**Short exercise 1:** In the listing, switch "Viewport" to "Window" everywhere in the part that opens with the line containing "You are a computer-use agent. Viewport: 1389px" and closes with the line containing "Turn off the", leaving all else unchanged. Return only those lines.

**Provided passage:**
===

Ver. 4. Her former husband—may not take her again— To restrain them from the abuse of this permission, the law provides, that the husband, who had once put away his wife, should, upon her being married to another, be for ever incapable of having her again. The law considered her as defiled; i.e. unclean, as to her first husband, by having been the wife of a second, and so forbidden to that first. See Acts 10:14-15. This intimates, that if she had not been married to another, but kept herself free, her husband might have taken her again to wife, if he were inclined so to do. Such, at least, is the opinion of Grotius, and several other learned interpreters. Had husbands been allowed to take their wives again, after being married to others, this might have produced the abominable practice of prostitution, by exchanging wives at pleasure, whereby the land would have been filled with pollutions, and the Lord provoked to inflict judgments upon it; and, therefore, the sacred writer adds, for that is abomination, &c. Abarbanel says, that this custom was common among the Egyptians; and Selden observes, that Mahomet permitted his followers to take their wives again, after having been divorced even three times. The Turks, however, are not the only people who were deficient in delicacy upon this point; it is well known, that the Lacedemonians were guilty of shameful pollutions in this way. A person expressing surprise that no adulterers were to be heard of among that people, was answered, that "through the prevalence of the custom now mentioned, their very marriages were rank adulteries." See Grotius on the place.

===

**Working data:**
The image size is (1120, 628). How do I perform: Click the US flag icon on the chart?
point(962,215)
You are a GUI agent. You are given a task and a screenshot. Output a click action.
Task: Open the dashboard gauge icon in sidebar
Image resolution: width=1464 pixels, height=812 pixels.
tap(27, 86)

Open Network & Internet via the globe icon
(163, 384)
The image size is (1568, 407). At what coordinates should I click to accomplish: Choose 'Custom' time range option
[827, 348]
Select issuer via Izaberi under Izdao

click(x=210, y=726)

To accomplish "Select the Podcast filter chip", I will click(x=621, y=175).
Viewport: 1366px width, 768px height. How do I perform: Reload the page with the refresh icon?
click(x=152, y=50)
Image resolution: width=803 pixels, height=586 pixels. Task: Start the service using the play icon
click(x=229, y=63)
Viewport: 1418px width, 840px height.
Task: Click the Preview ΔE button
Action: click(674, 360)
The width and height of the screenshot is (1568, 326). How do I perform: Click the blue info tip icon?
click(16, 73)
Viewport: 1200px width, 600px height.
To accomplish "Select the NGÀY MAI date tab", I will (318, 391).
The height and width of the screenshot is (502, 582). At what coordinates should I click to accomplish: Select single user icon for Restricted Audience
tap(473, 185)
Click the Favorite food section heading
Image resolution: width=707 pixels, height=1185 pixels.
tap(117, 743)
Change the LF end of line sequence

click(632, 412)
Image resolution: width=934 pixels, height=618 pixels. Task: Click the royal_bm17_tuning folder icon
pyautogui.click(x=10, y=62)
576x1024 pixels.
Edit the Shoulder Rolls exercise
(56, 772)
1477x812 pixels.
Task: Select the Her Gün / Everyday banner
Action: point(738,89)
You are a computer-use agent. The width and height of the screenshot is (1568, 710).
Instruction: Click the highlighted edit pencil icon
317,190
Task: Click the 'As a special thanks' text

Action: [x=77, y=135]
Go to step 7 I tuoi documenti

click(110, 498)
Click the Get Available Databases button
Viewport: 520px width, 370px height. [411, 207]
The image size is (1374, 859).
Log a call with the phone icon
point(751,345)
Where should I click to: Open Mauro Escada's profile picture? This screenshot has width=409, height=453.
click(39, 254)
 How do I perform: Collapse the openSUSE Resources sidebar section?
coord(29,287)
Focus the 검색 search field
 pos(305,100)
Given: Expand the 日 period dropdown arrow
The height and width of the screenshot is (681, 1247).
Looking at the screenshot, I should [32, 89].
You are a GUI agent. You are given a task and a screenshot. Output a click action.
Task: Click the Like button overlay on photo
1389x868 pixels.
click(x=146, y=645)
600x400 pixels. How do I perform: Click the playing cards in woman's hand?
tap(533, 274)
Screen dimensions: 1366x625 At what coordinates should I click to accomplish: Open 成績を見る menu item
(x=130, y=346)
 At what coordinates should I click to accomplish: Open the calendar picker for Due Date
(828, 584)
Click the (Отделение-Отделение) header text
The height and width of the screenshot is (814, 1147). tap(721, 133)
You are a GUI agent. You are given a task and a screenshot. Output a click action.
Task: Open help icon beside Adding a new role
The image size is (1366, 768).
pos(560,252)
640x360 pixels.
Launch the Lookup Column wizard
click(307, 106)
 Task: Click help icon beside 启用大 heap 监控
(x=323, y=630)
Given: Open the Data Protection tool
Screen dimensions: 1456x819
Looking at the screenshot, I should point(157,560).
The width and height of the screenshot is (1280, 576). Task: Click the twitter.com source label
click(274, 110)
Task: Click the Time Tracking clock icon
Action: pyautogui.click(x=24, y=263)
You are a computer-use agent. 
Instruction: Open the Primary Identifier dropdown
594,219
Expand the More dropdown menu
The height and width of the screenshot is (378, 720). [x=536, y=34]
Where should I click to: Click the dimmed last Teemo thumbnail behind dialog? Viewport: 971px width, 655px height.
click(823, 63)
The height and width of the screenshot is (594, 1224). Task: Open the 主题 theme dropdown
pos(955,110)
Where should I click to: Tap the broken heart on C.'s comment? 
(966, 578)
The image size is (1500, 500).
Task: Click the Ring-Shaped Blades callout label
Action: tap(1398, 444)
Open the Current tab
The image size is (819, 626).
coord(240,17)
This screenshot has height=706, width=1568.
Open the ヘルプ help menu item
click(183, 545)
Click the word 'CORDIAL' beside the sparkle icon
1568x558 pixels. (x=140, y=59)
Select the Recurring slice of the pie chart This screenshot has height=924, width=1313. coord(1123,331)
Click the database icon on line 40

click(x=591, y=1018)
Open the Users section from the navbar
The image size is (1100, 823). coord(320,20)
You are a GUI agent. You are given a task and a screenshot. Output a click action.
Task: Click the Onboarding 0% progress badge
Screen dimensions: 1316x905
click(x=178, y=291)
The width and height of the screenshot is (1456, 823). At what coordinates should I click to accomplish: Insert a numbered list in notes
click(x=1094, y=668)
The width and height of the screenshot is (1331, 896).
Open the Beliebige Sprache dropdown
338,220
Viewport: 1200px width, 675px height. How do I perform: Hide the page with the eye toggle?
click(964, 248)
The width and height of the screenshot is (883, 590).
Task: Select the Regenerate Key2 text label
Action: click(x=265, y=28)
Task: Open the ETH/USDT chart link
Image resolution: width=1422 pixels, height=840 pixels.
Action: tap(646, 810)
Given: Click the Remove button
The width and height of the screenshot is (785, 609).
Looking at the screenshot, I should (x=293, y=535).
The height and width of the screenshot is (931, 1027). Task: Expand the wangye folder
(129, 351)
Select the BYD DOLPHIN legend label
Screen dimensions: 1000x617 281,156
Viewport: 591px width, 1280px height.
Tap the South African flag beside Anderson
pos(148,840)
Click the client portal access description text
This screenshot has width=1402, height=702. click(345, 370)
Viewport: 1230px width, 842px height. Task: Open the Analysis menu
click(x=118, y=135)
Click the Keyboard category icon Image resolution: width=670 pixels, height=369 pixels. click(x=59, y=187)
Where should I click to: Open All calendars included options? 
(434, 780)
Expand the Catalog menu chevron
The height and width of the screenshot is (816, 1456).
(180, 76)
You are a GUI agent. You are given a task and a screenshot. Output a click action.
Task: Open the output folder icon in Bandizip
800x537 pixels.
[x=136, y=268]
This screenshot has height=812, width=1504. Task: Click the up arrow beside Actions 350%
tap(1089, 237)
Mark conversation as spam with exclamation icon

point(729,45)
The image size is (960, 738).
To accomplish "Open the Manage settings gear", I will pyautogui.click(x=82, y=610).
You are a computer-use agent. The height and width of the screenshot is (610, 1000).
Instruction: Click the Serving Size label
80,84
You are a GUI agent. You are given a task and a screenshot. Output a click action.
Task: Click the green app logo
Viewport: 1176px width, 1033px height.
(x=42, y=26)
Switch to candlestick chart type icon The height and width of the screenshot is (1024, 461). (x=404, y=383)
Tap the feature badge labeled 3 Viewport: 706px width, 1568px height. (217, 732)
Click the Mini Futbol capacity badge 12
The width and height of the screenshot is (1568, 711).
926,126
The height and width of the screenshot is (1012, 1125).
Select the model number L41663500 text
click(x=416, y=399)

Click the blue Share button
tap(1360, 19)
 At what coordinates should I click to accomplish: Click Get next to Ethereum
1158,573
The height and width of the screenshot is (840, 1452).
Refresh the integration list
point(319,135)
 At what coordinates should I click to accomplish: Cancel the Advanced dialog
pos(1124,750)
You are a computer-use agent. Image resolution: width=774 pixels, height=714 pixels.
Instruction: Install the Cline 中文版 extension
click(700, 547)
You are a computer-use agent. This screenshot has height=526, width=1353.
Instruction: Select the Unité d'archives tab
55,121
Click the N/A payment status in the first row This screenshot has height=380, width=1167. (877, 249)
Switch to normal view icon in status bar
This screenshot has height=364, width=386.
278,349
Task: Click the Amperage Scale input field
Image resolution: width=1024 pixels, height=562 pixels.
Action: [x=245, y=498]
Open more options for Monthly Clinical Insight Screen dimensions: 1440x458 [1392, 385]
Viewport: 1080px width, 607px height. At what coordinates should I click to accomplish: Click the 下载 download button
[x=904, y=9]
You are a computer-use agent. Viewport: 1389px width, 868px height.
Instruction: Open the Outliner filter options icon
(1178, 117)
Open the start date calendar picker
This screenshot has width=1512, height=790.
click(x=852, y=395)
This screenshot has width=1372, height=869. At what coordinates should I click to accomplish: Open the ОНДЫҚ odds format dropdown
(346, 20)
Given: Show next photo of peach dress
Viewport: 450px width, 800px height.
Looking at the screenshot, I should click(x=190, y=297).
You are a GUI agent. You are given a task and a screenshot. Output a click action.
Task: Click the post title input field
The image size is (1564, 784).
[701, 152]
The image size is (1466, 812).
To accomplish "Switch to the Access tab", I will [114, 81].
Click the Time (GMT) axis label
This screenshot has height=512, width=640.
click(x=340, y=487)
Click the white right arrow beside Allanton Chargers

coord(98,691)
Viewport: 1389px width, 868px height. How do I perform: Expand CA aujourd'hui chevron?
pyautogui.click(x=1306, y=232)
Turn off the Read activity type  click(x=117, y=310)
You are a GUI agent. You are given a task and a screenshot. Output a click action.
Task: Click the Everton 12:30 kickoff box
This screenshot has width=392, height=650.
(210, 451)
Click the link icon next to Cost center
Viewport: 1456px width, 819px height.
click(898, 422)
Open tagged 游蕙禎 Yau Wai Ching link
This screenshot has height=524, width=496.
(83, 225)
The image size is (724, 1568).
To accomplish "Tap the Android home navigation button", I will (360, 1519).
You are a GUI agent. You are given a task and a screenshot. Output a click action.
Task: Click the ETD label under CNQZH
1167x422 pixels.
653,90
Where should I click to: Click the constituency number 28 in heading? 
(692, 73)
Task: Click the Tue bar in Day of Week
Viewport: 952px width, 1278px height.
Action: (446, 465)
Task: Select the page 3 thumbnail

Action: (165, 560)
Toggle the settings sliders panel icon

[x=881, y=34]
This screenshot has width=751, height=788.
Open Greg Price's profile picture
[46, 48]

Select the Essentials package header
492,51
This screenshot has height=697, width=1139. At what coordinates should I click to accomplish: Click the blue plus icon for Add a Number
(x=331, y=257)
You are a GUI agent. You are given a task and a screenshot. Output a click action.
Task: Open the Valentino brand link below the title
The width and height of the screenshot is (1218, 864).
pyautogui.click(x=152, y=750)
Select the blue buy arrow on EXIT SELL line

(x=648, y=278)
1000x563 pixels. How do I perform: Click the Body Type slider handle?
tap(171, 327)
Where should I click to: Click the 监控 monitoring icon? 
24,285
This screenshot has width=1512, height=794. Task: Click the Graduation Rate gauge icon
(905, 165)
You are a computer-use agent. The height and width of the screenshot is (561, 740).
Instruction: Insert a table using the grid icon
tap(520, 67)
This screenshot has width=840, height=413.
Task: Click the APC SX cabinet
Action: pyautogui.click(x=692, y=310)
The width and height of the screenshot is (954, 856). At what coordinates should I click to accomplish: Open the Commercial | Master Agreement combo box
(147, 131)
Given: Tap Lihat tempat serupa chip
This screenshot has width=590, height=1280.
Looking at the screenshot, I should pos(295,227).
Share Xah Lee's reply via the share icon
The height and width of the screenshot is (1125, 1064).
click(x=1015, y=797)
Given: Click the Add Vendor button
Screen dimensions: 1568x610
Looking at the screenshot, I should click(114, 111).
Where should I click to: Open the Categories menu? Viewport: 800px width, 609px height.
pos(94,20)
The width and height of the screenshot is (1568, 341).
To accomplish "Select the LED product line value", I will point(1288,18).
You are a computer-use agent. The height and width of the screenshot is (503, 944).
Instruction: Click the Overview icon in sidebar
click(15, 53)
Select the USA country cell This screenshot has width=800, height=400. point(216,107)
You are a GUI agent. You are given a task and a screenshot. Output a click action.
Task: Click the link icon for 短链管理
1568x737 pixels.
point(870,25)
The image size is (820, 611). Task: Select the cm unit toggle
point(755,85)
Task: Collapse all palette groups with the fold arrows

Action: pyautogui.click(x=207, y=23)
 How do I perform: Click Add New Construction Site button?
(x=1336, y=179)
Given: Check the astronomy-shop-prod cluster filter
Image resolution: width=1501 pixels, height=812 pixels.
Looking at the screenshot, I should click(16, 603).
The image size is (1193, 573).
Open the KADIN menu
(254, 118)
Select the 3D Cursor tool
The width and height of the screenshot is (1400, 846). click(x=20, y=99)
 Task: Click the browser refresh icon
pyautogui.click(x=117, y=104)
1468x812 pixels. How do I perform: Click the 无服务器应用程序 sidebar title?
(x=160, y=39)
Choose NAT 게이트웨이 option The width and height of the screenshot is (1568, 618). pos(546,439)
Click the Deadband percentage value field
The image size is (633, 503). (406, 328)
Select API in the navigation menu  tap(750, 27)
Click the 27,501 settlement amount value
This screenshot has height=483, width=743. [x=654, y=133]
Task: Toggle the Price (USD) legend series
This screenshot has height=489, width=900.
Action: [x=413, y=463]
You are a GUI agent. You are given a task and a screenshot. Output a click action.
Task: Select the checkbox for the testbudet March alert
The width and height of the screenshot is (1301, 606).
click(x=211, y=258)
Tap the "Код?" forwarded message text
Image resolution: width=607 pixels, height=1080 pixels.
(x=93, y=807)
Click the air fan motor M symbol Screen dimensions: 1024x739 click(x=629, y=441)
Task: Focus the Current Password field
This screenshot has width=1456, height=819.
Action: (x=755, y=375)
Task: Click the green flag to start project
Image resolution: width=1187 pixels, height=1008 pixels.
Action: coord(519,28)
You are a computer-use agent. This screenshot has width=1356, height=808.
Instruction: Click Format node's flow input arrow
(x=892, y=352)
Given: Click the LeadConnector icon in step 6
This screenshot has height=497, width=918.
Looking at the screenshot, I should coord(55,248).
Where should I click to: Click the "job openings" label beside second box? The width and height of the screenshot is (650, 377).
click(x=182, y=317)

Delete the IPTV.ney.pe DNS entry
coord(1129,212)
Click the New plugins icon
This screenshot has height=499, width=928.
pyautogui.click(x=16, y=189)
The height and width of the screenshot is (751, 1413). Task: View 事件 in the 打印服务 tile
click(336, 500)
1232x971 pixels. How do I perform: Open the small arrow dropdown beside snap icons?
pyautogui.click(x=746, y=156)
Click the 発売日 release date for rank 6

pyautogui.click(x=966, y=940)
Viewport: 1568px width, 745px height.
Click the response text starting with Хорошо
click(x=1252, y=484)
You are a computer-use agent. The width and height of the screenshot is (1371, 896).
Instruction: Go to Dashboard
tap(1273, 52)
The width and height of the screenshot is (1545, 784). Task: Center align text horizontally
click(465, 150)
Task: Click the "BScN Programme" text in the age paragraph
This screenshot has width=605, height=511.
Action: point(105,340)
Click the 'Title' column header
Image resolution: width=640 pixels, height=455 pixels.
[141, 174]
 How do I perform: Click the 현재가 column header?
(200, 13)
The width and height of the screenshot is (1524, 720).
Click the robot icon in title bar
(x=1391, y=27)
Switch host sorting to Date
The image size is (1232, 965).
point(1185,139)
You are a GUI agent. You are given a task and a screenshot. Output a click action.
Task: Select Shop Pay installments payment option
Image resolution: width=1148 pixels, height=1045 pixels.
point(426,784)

===

**Short exercise 2:**
Answer these questions about the commentary on verse 4:
(a) Whose opinion is it that the husband might take her again if she had not married another?
(b) According to Abarbanel, among which people was this custom common?
(c) Who observes that Mahomet let his followers take their wives again even after three divorces?

**Worked answer 1:**
You are a computer-use agent. Window: 1389px width, 868px height.
Instruction: Open the Outliner filter options icon
(1178, 117)
Open the start date calendar picker
This screenshot has width=1512, height=790.
click(x=852, y=395)
This screenshot has width=1372, height=869. At what coordinates should I click to accomplish: Open the ОНДЫҚ odds format dropdown
(346, 20)
Given: Show next photo of peach dress
Window: 450px width, 800px height.
Looking at the screenshot, I should click(x=190, y=297).
You are a GUI agent. You are given a task and a screenshot. Output a click action.
Task: Click the post title input field
The image size is (1564, 784).
[701, 152]
The image size is (1466, 812).
To accomplish "Switch to the Access tab", I will [114, 81].
Click the Time (GMT) axis label
This screenshot has height=512, width=640.
click(x=340, y=487)
Click the white right arrow beside Allanton Chargers

coord(98,691)
Window: 1389px width, 868px height. How do I perform: Expand CA aujourd'hui chevron?
pyautogui.click(x=1306, y=232)
Turn off the Read activity type  click(x=117, y=310)

**Worked answer 2:**
(a) Grotius, along with several other learned interpreters
(b) The Egyptians
(c) Selden